[start]

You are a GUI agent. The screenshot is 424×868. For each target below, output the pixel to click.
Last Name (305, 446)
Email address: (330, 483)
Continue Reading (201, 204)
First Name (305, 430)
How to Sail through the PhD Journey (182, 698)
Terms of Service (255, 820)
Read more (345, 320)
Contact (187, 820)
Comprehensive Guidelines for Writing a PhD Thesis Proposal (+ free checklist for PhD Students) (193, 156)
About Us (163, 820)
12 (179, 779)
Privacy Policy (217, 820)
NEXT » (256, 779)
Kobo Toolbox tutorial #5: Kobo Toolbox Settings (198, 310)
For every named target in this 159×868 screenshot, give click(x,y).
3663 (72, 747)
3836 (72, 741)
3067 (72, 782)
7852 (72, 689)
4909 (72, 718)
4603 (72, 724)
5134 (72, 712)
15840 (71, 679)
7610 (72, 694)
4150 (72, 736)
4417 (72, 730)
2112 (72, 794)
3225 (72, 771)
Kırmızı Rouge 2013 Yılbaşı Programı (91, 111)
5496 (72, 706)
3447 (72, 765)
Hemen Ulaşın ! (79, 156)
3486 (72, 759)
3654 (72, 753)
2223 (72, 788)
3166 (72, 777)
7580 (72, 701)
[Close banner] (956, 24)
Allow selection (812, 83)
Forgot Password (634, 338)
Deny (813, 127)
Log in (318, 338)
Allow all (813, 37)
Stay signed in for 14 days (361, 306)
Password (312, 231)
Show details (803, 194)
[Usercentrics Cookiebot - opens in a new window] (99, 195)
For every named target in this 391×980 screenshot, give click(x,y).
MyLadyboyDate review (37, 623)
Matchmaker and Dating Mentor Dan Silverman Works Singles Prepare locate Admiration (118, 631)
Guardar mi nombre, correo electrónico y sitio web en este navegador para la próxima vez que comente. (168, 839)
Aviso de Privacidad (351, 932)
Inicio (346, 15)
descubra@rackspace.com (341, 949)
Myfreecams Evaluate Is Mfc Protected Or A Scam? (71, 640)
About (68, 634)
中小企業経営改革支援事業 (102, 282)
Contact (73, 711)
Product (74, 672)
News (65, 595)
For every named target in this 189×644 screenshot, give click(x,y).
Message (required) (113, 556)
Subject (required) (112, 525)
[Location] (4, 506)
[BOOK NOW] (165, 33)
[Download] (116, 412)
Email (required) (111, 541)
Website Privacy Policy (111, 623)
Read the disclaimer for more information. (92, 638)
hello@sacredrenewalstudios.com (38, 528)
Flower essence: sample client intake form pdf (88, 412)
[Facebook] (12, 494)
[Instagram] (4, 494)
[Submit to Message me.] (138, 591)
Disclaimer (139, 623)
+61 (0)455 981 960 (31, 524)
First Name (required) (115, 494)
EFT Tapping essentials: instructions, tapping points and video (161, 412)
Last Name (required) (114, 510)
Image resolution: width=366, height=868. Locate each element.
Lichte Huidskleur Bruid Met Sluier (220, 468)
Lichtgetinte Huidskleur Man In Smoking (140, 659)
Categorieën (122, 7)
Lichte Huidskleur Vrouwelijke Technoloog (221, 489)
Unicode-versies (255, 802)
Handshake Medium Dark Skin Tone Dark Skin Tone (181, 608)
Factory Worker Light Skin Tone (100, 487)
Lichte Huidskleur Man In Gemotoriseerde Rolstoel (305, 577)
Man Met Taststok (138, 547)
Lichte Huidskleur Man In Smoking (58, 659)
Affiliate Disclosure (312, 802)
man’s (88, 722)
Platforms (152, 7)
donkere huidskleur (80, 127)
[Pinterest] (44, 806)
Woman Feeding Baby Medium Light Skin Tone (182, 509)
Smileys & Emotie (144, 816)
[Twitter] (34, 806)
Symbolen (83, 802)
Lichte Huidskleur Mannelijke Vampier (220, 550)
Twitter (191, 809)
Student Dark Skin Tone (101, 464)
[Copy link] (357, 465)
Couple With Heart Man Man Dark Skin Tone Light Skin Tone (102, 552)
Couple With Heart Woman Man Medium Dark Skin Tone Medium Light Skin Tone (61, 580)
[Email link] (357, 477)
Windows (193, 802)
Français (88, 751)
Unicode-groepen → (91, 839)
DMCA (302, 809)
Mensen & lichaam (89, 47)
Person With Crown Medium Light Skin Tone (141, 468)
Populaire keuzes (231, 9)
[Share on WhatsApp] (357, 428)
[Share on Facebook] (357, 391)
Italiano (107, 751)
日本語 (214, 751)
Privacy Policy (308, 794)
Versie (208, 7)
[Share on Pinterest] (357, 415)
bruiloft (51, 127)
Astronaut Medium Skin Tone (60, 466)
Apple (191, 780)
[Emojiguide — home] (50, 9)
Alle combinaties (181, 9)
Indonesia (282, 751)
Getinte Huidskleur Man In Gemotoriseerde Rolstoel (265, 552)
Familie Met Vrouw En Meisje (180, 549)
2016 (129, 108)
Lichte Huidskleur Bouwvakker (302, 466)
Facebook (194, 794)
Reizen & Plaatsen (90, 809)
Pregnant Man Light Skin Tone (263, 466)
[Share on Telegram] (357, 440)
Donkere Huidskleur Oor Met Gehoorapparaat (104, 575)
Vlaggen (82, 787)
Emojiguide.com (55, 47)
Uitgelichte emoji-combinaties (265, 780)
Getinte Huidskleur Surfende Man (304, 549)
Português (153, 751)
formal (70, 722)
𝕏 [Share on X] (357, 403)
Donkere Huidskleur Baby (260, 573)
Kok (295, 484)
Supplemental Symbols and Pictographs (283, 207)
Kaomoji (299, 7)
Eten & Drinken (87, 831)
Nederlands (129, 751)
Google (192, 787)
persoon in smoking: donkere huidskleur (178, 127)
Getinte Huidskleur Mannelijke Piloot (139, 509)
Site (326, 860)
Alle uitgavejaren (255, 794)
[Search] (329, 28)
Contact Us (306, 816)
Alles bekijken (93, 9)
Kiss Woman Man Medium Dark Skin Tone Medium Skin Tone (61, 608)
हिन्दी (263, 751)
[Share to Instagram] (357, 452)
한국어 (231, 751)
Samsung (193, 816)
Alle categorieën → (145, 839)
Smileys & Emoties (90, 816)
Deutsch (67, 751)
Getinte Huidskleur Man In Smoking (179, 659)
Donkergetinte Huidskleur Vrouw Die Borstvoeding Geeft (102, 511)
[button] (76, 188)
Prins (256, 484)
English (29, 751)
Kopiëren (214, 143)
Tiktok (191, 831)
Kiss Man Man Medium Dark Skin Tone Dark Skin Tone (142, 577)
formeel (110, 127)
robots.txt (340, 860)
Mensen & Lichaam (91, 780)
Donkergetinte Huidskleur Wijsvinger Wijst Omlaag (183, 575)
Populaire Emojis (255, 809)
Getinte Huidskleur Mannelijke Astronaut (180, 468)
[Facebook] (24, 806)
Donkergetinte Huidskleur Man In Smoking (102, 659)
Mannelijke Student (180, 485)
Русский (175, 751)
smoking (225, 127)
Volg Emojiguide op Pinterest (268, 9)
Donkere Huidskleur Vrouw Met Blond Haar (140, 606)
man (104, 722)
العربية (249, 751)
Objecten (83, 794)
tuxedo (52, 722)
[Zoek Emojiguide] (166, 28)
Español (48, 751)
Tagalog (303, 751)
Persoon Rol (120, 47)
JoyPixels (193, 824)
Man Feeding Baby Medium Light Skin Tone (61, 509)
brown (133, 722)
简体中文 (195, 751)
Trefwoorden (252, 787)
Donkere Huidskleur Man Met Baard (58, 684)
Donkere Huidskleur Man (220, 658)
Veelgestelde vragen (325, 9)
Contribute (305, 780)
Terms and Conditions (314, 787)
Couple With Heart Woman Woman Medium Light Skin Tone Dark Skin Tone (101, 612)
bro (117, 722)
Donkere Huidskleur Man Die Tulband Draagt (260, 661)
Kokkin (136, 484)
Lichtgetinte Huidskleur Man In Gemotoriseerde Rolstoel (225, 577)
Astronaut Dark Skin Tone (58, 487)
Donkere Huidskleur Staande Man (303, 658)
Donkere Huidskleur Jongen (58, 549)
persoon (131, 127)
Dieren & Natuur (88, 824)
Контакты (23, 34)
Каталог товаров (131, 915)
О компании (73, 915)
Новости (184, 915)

[end]

# PROBLEM DESCRIPTION:
Count the lines above that contain the string "combinaties", treating uppercase and lowercase as different. Give only the number.

# SOLVED PROBLEM:
2